更慘的是,有些客運公司甚至還私下規定,若發生3萬元以下的乘客擦撞意外事故,就由司機自行支付相關醫療費用,在薪水與高工時不成比例的風險條件下,自然就也難以留住人才。
A先生則說,現在有些司機與乘客的衝突影片被PO上網後,留言很快就會出現「這種司機就應該開除」之類的話語,他認為有時這些留言是對的,司機不能用工作壓力合理化暴力行為,若出現辱罵、威脅、追逐、動手或危險駕駛的狀況,司機該停班就停班、該處分就處分,涉及刑事責任便交給司法調查,制度的缺陷不應該是司機失控的免責牌。

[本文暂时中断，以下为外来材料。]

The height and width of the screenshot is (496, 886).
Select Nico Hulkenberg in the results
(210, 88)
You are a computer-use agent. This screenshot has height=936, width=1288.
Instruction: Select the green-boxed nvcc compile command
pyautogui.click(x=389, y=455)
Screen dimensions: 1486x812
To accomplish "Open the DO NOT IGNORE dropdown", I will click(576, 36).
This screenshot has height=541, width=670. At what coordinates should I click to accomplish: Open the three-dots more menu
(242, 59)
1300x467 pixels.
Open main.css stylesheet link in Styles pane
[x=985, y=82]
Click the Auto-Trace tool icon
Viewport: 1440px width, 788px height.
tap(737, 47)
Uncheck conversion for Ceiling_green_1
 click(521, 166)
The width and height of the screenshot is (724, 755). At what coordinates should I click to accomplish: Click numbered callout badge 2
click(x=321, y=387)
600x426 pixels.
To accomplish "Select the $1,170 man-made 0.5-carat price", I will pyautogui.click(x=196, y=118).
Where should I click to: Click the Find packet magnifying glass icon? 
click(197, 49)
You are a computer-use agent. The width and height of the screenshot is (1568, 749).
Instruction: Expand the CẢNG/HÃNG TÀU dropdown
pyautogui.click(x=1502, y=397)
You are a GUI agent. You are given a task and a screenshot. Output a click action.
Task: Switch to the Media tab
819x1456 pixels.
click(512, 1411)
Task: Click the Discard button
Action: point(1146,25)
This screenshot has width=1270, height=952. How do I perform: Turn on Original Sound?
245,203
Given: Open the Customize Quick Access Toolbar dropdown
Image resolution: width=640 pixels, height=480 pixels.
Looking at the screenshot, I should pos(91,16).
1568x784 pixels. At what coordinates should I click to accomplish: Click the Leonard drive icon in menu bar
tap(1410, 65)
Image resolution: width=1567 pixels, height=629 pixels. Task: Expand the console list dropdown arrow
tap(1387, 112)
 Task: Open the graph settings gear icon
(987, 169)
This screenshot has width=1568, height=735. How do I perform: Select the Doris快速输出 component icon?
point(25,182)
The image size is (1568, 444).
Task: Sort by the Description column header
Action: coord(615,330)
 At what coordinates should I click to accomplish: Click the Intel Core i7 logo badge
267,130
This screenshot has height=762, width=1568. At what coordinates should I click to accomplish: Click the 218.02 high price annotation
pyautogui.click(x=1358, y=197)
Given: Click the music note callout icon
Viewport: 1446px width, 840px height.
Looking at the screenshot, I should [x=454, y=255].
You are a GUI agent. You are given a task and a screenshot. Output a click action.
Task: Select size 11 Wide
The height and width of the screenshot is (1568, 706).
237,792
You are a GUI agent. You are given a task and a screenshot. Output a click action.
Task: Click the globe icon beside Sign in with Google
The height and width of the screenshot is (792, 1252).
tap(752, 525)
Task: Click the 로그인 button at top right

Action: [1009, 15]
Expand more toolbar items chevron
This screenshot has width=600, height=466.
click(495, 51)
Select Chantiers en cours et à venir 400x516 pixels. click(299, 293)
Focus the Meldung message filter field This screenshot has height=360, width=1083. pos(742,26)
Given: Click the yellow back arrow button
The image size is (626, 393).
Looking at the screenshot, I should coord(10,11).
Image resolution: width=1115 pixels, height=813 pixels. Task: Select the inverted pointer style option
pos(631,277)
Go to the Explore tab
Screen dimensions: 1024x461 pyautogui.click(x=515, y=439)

但這也不代表每一名被投訴的司機都有錯,因此他認為即便調查程序相當繁瑣,還是有確實執行的必要,答案不在誰講話比較大聲,而在證據有沒有被完整查看,如果這些資料沒有先被調閱,那麼處理客訴最省事的方法,就是叫司機寫報告、向乘客道歉,再用一句「加強教育訓練」結案,久而久之,好司機覺得怎麼做都可能被罵,乘客則認為客運公司永遠只會官腔回覆,結構性的問題根本無法解決。
A先生語重心長地說:「公車上最容易被看見的是司機,所以所有人都習慣先找他處理,但一座城市的客運制度出了問題,千夫所指的對象,不應該永遠只有手握方向盤的那一個人。」